An independent agent with modest overhead — home office, basic technology, E&O coverage, AHIP, and three state licenses — can easily spend $2,000 to $3,000 per year on fixed costs before factoring in marketing, lead generation, and travel expenses. Agents who purchase leads or run advertising may spend significantly more.

Field Marketing Organizations and Override Payments

Most independent agents don’t contract directly with insurance carriers. Instead, they work through a Field Marketing Organization, or FMO, which serves as the intermediary between agents and carriers. FMOs handle contracting, provide technology platforms, and offer marketing support. In exchange, the carrier pays the FMO an additional “override” on top of the agent’s commission.

These overrides generally run between $100 and $300 per enrolled beneficiary per year, with higher amounts for initial enrollments and roughly half that for renewals. The override comes out of the carrier’s budget, not the agent’s commission — agents working through an FMO should still receive the full CMS-capped commission rate. However, some FMOs structure their arrangements differently, and agents should verify in writing that their commission is not being reduced to fund the FMO’s override.

FMOs typically pay overrides on a tiered basis, meaning an FMO that delivers more total enrollments to a carrier gets a higher per-member override. This creates an incentive for FMOs to recruit and support productive agents. For agents, the practical takeaway is that FMO affiliation is essentially free — the carrier absorbs the cost — but choosing an FMO that provides real value in training, technology, and contracting access matters more than the affiliation itself.

Compliance Rules That Affect Agent Income

CMS holds agents to strict marketing and enrollment standards, and violations can end an agent’s career in the Medicare market. Agents must be licensed in the state where they sell, complete annual training and pass a test on Medicare rules, and follow all CMS marketing guidelines.2Centers for Medicare & Medicaid Services.

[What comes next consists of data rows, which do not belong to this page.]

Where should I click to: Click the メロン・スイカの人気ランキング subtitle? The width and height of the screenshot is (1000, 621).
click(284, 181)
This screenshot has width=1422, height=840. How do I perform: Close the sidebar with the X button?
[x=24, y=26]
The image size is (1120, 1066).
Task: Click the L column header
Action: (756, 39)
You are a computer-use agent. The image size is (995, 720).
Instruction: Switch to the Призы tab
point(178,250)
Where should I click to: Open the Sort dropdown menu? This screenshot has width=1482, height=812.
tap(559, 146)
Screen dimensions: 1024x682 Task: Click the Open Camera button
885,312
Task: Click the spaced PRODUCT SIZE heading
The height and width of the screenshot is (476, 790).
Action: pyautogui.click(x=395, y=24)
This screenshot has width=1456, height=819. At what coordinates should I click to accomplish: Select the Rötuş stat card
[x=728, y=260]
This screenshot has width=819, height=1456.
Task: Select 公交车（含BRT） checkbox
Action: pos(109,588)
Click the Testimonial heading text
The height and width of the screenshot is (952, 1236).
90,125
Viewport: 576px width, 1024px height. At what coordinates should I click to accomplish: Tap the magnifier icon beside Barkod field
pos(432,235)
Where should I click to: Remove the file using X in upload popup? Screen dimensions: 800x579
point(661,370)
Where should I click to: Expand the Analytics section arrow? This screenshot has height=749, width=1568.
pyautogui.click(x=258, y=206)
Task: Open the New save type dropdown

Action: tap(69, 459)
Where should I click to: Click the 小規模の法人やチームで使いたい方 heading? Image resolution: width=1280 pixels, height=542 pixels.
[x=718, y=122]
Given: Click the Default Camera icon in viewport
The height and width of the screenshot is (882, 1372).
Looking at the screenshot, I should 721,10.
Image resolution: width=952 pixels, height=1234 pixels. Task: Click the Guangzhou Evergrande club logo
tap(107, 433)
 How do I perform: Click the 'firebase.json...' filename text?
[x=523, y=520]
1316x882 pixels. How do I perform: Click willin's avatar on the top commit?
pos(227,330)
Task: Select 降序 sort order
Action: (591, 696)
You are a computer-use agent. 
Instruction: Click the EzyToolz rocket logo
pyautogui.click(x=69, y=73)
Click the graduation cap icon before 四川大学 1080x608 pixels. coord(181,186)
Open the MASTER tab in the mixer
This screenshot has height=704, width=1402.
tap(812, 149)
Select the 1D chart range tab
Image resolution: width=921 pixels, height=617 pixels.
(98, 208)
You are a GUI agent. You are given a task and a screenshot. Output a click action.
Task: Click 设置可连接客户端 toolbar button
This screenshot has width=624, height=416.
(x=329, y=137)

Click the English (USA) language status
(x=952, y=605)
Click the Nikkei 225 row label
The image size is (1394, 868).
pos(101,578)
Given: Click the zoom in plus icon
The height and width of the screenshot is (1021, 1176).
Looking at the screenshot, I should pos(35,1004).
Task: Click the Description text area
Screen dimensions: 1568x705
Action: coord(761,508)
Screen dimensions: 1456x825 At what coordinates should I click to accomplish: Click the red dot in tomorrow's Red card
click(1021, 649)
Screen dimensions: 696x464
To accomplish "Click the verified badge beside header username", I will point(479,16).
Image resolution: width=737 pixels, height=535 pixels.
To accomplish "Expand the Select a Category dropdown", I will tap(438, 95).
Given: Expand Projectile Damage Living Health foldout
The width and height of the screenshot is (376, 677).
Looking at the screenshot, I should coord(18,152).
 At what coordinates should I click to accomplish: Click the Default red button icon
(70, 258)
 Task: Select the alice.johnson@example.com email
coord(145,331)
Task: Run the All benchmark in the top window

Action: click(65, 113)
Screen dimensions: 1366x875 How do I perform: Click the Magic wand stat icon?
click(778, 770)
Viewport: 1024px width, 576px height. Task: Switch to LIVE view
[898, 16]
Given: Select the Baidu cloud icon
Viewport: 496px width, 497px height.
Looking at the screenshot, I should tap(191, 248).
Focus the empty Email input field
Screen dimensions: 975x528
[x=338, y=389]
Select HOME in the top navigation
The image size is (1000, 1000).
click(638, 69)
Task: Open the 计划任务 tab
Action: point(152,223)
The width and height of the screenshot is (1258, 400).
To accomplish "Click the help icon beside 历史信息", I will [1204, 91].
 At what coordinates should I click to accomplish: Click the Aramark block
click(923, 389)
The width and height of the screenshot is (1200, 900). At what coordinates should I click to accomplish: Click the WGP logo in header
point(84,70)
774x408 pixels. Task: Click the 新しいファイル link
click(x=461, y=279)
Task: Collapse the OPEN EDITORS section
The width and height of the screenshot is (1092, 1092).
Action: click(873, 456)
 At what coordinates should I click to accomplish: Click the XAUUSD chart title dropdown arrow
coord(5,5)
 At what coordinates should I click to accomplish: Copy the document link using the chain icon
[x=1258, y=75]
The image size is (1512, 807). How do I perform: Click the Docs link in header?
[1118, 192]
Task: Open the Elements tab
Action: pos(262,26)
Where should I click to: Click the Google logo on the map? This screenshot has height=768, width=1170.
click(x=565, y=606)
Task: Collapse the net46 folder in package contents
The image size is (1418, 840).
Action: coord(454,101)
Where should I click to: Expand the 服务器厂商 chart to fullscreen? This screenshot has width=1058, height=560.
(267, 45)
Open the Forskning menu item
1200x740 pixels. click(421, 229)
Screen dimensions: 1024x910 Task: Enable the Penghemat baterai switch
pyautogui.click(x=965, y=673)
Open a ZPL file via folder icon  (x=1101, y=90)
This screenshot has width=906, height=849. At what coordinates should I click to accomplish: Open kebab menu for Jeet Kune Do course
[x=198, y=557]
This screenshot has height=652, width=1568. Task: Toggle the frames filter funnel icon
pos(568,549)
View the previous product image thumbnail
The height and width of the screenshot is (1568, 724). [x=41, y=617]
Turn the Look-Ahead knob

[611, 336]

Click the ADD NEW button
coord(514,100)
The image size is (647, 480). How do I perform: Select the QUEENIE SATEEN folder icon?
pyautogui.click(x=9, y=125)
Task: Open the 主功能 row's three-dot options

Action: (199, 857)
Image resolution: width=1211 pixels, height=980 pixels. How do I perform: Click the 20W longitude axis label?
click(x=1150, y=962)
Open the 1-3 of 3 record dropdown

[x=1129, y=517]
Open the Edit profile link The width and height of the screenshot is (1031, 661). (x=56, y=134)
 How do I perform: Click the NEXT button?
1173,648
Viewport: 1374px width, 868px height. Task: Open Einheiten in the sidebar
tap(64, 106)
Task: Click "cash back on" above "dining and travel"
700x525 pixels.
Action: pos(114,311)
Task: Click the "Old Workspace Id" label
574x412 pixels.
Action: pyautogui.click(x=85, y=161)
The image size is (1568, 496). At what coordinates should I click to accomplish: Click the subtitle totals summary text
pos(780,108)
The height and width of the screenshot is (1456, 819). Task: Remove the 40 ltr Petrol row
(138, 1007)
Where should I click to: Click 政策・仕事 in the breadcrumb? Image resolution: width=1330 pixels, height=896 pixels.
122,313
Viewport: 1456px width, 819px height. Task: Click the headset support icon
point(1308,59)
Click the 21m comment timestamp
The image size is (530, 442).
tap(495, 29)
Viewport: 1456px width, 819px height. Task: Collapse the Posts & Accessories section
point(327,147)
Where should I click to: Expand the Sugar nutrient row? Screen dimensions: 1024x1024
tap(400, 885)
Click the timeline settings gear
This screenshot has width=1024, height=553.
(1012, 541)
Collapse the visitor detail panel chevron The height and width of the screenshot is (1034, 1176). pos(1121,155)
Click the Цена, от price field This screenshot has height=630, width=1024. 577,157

Agent Broker Compensation

CMS monitors agent behavior through secret shopping programs at public sales events, staged appointment evaluations, call center reviews, and audits of marketing materials. Agents caught making unsubstantiated claims about a plan — calling it “the best” or “the highest-rated” without evidence, for example — face escalating consequences. Misusing the Medicare name or logo can result in fines of up to $5,000 per violation, or $25,000 for broadcast violations. More commonly, non-compliant agents face termination by the carrier, which means losing their book of business and all associated renewal income with no buyout or transition period.

The financial risk of a compliance violation dwarfs any single commission check. An agent with a 300-client renewal book earning $347 per client stands to lose over $100,000 in annual recurring revenue from a single termination. That asymmetry is the real enforcement mechanism — the formal penalties matter less than the threat of losing years of accumulated residual income.